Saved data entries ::
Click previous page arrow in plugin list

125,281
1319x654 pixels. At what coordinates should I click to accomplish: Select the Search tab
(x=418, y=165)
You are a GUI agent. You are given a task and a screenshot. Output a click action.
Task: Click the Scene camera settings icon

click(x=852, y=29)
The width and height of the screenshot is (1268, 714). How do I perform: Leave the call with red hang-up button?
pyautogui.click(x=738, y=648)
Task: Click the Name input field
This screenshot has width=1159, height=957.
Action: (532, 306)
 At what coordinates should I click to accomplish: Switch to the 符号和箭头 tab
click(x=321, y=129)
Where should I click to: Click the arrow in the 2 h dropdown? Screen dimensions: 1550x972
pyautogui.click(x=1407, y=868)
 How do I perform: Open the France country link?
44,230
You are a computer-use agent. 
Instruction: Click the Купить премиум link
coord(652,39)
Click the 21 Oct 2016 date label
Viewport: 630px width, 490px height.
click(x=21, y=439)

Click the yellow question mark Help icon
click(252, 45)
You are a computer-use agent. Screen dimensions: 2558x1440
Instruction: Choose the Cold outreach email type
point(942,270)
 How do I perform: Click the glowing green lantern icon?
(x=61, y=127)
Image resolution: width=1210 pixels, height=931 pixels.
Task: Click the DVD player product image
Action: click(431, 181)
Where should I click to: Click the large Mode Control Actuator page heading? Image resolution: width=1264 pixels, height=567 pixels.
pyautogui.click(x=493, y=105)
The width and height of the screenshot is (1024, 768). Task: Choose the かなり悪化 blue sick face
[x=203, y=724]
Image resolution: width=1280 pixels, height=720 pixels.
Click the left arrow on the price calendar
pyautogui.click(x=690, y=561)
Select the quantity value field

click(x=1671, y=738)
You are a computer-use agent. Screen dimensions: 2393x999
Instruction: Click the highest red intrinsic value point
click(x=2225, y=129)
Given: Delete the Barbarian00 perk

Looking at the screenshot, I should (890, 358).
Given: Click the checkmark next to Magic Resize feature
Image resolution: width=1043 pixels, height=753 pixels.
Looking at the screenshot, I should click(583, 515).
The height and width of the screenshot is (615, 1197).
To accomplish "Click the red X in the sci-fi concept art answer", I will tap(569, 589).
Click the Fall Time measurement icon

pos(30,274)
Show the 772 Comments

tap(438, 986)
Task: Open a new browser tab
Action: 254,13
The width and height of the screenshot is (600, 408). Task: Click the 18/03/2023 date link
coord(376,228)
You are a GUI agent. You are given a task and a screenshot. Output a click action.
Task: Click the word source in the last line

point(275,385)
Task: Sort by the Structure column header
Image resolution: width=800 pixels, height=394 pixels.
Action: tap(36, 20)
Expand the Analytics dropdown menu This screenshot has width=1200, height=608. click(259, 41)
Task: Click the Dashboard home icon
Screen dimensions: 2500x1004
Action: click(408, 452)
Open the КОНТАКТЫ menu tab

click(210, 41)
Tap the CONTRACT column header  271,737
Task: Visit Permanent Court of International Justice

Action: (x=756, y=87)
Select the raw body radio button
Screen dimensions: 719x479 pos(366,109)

Problem description :: Using the records above, find and show each line with the string "computer".

Finished task ::
You are a computer-use agent. 
You are a computer-use agent. Screen dimensions: 2558x1440
You are a computer-use agent. Screen dimensions: 2393x999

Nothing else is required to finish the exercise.